> _TASK DETAILS_: In the entries below, find the line with "Turn on closed captions" and the line with "Sort by Curations". Reproduce those two lines and every line between them exactly, and nothing more.
*** INPUT RECORDS Section Begins ***
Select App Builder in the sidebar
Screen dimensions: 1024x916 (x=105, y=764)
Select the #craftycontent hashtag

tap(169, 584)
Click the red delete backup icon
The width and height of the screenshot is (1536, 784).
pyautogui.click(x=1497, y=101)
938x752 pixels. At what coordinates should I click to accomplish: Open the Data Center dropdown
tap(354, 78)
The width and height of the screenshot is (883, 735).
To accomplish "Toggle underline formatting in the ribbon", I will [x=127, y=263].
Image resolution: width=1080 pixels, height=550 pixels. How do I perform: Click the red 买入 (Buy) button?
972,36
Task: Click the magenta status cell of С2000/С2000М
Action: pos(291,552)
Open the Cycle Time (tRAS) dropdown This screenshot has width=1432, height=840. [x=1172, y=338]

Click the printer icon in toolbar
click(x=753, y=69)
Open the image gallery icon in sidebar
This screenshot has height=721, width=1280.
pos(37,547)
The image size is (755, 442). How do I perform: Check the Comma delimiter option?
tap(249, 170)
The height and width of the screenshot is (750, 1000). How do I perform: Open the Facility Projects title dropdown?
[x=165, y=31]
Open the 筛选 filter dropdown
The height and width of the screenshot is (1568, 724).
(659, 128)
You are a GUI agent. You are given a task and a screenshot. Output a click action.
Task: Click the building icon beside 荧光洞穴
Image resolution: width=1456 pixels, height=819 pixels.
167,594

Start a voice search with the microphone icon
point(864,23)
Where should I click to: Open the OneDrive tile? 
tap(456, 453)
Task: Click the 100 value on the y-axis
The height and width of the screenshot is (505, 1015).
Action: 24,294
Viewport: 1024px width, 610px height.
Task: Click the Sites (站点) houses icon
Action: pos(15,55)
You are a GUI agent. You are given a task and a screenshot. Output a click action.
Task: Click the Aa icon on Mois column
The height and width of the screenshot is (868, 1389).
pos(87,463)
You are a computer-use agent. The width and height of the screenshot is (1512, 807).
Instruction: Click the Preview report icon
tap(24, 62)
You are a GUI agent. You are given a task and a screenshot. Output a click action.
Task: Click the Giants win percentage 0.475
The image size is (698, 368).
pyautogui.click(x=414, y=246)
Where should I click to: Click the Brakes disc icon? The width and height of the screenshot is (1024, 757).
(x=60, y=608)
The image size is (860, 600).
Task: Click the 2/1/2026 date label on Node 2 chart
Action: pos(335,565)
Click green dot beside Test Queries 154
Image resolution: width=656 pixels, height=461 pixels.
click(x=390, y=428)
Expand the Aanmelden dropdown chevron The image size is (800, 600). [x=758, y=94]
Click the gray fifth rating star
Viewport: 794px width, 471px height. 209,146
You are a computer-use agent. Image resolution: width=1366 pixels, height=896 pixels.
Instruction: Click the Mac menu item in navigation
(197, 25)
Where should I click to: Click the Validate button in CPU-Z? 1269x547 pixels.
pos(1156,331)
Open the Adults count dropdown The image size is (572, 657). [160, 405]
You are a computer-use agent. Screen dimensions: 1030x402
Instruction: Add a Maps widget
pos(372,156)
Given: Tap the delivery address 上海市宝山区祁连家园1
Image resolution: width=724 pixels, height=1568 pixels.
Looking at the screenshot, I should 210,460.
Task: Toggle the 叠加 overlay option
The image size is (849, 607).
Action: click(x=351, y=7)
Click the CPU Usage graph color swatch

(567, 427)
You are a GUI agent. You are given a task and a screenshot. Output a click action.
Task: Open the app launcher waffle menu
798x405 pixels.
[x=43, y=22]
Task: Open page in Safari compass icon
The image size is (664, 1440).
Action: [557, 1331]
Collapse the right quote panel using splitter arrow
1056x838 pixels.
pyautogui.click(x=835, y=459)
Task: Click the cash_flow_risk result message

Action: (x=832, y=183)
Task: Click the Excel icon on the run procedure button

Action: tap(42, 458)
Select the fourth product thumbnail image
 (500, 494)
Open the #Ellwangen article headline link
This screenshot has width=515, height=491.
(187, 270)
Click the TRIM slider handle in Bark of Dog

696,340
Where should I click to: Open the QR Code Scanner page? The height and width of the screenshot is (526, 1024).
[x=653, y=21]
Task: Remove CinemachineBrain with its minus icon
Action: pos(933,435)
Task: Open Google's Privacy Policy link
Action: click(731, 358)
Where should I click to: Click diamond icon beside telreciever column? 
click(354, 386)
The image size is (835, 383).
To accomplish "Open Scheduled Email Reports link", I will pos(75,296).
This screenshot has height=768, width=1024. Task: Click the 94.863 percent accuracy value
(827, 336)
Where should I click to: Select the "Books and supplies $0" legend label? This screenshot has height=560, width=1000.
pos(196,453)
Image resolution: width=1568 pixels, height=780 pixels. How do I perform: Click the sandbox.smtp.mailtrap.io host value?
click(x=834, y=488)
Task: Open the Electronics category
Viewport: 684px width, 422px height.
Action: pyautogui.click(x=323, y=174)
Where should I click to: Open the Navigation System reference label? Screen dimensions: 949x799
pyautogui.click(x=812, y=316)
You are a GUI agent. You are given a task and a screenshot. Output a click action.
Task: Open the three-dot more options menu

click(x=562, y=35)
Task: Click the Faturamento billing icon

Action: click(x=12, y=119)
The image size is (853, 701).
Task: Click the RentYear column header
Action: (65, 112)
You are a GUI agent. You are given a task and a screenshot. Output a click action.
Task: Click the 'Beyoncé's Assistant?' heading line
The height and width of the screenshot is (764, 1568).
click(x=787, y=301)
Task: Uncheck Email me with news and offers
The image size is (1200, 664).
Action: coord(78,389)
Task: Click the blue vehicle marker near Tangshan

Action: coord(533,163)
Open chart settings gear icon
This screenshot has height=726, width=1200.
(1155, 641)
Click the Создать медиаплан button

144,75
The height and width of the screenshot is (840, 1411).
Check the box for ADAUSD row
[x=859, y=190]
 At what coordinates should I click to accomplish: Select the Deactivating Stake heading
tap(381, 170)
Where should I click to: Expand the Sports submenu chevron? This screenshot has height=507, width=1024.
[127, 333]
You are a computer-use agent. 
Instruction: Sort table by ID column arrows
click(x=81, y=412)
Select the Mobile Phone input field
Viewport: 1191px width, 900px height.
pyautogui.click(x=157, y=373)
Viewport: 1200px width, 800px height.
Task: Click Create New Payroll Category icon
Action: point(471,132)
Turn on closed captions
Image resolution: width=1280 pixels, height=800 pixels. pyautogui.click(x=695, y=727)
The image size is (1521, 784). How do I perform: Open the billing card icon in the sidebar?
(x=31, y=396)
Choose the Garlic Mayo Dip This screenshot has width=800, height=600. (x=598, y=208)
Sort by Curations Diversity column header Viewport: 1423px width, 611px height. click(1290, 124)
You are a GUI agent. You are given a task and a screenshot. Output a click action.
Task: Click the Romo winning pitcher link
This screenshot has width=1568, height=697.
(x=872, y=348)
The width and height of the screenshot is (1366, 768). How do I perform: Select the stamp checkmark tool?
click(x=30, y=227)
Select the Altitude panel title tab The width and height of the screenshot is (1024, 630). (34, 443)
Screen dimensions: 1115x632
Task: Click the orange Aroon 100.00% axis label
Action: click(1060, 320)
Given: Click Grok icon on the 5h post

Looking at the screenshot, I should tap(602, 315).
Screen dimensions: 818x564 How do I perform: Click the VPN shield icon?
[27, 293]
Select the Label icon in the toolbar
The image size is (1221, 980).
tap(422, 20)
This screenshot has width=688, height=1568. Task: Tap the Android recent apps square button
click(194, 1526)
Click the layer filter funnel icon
*** INPUT RECORDS Section Ends ***
> _SOLUTION TO THIS PROBLEM_:
Turn on closed captions
Image resolution: width=1280 pixels, height=800 pixels. pyautogui.click(x=695, y=727)
The image size is (1521, 784). How do I perform: Open the billing card icon in the sidebar?
(x=31, y=396)
Choose the Garlic Mayo Dip This screenshot has width=800, height=600. (x=598, y=208)
Sort by Curations Diversity column header Viewport: 1423px width, 611px height. click(1290, 124)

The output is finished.